[Records drawn from a dataset]
◆ ◆ ◆ ◆ ◆ ◆ ◆

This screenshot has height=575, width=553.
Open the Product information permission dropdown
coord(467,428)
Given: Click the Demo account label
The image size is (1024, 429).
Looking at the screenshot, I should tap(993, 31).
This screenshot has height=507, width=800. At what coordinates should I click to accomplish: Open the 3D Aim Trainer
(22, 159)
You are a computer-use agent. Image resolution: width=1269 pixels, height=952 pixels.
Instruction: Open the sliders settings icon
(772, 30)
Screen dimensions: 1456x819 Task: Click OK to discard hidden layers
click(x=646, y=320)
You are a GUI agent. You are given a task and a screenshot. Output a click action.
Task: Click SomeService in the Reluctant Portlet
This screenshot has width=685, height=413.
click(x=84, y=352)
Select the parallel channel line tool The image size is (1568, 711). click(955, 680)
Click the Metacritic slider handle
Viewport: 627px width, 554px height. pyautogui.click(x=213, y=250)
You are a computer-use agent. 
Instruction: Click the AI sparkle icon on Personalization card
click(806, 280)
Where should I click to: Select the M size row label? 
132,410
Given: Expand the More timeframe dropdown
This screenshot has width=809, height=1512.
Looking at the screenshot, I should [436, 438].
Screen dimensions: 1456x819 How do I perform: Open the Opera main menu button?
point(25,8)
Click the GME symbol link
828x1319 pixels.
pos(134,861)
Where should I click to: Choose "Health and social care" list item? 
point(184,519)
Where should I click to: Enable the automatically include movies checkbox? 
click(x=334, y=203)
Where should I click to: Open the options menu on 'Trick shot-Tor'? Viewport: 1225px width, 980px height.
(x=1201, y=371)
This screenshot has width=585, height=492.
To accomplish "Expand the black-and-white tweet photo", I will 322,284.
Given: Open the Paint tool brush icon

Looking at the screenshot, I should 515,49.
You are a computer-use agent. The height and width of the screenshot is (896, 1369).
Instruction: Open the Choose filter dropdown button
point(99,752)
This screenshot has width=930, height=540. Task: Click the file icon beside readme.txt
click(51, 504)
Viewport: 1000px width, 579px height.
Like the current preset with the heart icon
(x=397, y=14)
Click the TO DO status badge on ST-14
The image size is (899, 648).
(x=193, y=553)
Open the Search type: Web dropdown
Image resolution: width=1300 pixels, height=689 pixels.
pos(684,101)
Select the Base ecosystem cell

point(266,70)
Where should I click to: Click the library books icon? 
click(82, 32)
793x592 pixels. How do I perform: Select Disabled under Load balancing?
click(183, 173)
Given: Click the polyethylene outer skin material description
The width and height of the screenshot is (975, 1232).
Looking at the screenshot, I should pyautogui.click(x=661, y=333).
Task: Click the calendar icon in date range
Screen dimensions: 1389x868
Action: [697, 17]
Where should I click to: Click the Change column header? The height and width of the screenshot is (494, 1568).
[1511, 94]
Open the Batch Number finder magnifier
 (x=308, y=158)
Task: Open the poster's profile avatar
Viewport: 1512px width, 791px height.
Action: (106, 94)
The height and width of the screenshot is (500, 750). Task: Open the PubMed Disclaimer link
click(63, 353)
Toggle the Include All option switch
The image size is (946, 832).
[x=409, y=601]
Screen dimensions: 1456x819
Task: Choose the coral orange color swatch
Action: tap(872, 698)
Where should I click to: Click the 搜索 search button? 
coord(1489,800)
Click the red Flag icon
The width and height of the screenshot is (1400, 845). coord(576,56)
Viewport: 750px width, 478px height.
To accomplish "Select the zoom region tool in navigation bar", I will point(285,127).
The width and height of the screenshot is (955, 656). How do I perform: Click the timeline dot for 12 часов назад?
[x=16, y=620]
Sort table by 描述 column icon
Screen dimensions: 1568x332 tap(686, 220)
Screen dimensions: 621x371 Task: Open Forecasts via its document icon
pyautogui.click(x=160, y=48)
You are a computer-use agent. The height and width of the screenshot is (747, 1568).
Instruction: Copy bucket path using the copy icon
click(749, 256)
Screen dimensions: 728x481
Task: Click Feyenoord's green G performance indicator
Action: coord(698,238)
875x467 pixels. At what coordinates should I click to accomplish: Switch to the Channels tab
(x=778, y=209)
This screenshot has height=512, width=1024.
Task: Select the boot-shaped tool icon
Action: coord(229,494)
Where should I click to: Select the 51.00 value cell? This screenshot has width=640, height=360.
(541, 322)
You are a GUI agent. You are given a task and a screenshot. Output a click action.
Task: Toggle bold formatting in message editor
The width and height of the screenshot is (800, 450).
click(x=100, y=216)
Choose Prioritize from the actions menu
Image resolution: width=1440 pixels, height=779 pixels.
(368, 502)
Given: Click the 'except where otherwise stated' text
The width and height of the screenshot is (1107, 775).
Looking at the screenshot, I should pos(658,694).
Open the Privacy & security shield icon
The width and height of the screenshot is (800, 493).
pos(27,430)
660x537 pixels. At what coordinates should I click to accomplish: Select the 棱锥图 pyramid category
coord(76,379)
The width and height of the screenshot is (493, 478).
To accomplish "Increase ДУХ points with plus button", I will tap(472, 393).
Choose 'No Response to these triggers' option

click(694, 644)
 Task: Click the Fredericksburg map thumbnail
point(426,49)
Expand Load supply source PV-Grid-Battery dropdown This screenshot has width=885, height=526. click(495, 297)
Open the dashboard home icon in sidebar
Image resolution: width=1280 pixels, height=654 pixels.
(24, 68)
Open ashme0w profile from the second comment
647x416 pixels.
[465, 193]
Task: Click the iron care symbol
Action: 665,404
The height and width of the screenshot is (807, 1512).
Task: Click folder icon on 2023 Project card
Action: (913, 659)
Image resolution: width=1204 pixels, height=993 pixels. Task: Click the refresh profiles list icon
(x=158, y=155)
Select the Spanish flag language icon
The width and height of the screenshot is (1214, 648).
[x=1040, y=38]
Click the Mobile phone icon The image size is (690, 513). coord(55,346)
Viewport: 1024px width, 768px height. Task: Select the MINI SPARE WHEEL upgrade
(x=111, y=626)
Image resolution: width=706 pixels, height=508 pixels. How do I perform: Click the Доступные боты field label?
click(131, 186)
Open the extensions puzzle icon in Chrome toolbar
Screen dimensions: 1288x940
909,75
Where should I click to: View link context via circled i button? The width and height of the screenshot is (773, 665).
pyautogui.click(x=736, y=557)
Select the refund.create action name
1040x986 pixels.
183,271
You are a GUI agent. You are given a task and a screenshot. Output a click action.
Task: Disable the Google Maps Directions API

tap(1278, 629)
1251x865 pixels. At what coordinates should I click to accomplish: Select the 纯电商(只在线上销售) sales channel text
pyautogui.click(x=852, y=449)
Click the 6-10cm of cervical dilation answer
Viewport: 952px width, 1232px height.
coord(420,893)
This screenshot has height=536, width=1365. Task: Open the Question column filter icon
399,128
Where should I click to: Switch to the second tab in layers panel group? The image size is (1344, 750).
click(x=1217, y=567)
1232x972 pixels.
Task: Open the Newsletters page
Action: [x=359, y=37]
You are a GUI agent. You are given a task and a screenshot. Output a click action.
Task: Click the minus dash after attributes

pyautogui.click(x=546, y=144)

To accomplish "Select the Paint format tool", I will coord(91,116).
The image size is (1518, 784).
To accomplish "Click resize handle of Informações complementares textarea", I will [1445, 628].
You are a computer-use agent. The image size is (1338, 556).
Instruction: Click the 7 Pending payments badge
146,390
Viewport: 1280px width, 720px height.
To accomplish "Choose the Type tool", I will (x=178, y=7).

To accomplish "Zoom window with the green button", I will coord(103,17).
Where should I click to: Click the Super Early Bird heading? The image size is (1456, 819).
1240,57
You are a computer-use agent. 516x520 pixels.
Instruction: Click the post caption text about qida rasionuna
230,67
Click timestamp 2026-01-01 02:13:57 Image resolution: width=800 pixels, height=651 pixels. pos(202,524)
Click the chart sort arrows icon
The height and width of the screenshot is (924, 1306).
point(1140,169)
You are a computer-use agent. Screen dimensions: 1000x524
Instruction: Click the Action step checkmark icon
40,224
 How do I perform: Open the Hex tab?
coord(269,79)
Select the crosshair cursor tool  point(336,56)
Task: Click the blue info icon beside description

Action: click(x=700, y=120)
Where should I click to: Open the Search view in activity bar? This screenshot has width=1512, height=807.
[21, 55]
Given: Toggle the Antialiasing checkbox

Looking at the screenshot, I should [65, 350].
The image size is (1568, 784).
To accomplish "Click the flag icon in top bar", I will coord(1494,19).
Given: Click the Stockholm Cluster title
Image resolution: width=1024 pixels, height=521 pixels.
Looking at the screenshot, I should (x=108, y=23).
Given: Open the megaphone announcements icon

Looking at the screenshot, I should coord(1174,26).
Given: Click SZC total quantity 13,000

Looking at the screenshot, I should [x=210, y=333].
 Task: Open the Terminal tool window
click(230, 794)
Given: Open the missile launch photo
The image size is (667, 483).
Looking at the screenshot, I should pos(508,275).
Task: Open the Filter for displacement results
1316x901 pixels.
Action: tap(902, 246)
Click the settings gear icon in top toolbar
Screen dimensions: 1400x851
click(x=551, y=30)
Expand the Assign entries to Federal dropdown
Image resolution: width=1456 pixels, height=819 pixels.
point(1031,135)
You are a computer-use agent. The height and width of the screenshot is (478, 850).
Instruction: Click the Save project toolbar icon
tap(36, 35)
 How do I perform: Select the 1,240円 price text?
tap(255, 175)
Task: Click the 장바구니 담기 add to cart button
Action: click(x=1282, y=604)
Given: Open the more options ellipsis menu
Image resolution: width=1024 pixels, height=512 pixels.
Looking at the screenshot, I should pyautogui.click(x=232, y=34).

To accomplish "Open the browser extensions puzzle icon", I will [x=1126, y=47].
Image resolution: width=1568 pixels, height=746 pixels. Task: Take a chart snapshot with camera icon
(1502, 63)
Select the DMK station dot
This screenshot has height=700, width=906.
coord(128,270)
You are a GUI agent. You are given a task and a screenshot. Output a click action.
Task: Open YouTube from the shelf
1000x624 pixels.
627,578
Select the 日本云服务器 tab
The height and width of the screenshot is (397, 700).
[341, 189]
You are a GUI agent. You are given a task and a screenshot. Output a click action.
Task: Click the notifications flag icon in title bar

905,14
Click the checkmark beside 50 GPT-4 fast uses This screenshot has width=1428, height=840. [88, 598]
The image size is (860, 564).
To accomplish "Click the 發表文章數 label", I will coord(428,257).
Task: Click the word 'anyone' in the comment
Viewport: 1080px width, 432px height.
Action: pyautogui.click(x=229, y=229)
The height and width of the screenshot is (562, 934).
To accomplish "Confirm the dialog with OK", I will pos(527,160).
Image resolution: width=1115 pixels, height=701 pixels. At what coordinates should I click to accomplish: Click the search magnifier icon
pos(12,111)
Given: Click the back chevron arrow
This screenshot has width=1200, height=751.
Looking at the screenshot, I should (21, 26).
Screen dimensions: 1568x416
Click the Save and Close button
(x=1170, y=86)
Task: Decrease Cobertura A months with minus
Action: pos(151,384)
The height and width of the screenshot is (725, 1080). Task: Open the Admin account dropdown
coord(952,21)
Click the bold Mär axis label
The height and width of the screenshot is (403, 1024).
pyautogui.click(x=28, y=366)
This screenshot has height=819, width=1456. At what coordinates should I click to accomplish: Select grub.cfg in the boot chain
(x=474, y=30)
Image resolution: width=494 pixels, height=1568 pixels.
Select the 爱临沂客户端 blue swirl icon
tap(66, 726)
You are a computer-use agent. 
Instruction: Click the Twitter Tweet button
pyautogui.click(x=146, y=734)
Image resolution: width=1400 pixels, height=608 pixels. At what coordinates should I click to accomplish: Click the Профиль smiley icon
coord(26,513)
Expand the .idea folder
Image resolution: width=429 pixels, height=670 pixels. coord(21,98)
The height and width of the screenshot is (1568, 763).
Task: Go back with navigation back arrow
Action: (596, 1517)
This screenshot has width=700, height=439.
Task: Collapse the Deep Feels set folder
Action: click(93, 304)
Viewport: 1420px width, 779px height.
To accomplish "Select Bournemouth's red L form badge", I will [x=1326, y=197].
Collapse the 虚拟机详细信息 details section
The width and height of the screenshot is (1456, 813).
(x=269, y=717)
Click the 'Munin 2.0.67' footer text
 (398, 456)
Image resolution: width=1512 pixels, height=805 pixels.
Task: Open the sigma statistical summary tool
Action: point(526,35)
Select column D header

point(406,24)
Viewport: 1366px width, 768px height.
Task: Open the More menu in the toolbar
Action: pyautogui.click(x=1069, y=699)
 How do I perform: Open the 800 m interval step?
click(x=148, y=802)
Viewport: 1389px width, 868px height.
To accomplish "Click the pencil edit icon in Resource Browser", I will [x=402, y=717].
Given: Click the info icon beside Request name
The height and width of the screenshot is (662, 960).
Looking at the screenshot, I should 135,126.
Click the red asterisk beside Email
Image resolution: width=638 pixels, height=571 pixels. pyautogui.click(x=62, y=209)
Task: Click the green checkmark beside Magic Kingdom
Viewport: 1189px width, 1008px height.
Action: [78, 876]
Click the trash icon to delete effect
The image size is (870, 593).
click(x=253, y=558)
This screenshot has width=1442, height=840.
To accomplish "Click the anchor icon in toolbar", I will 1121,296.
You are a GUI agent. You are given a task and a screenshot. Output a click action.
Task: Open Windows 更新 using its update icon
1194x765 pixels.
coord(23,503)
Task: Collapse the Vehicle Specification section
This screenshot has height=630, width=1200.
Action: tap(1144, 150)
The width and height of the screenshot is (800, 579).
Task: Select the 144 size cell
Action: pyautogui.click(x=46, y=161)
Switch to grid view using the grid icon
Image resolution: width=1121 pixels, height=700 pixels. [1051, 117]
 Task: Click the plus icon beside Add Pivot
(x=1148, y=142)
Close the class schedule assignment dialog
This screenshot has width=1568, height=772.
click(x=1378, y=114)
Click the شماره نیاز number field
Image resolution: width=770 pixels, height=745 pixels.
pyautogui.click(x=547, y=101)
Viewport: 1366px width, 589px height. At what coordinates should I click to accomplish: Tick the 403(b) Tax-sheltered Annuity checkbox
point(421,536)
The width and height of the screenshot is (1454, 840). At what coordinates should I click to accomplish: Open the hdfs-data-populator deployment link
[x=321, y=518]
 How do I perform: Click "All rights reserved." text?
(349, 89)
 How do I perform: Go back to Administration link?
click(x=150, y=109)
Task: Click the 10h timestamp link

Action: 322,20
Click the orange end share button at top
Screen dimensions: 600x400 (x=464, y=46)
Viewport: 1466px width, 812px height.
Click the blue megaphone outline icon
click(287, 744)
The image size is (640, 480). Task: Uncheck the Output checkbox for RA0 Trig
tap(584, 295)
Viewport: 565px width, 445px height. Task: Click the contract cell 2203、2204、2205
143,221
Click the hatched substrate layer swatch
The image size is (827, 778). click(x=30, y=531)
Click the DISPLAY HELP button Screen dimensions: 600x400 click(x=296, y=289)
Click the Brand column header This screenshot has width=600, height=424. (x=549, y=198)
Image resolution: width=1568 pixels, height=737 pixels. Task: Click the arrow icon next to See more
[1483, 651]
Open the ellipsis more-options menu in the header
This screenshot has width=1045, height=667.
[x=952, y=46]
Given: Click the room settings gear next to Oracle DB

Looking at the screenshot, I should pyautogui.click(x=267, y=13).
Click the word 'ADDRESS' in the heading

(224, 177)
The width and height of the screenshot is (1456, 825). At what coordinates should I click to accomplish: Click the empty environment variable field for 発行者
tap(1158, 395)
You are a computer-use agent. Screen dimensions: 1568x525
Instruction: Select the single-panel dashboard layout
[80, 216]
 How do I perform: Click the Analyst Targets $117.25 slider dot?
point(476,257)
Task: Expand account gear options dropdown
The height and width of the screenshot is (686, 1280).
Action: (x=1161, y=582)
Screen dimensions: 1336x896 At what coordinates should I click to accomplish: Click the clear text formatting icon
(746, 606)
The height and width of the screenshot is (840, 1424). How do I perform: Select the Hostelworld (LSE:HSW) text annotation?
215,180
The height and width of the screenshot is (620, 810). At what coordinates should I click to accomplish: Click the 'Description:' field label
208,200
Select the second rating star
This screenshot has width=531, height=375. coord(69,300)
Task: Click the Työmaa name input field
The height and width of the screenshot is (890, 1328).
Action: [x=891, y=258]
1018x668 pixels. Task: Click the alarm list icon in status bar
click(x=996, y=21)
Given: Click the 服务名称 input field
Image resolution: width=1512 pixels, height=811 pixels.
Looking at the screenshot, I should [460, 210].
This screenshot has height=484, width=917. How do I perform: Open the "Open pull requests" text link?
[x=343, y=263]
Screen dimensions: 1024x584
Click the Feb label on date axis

◆ ◆ ◆ ◆ ◆ ◆ ◆

> _What is being asked_:
Turn the lines from the one containing "Click the orange end share button at top" through the one containing "Click the Brand", inclusive, into a numbered list, skipping any blank lines.

> _Answer_:
1. Click the orange end share button at top
2. Screen dimensions: 600x400 (x=464, y=46)
3. Viewport: 1466px width, 812px height.
4. Click the blue megaphone outline icon
5. click(287, 744)
6. The image size is (640, 480). Task: Uncheck the Output checkbox for RA0 Trig
7. tap(584, 295)
8. Viewport: 565px width, 445px height. Task: Click the contract cell 2203、2204、2205
9. 143,221
10. Click the hatched substrate layer swatch
11. The image size is (827, 778). click(x=30, y=531)
12. Click the DISPLAY HELP button Screen dimensions: 600x400 click(x=296, y=289)
13. Click the Brand column header This screenshot has width=600, height=424. (x=549, y=198)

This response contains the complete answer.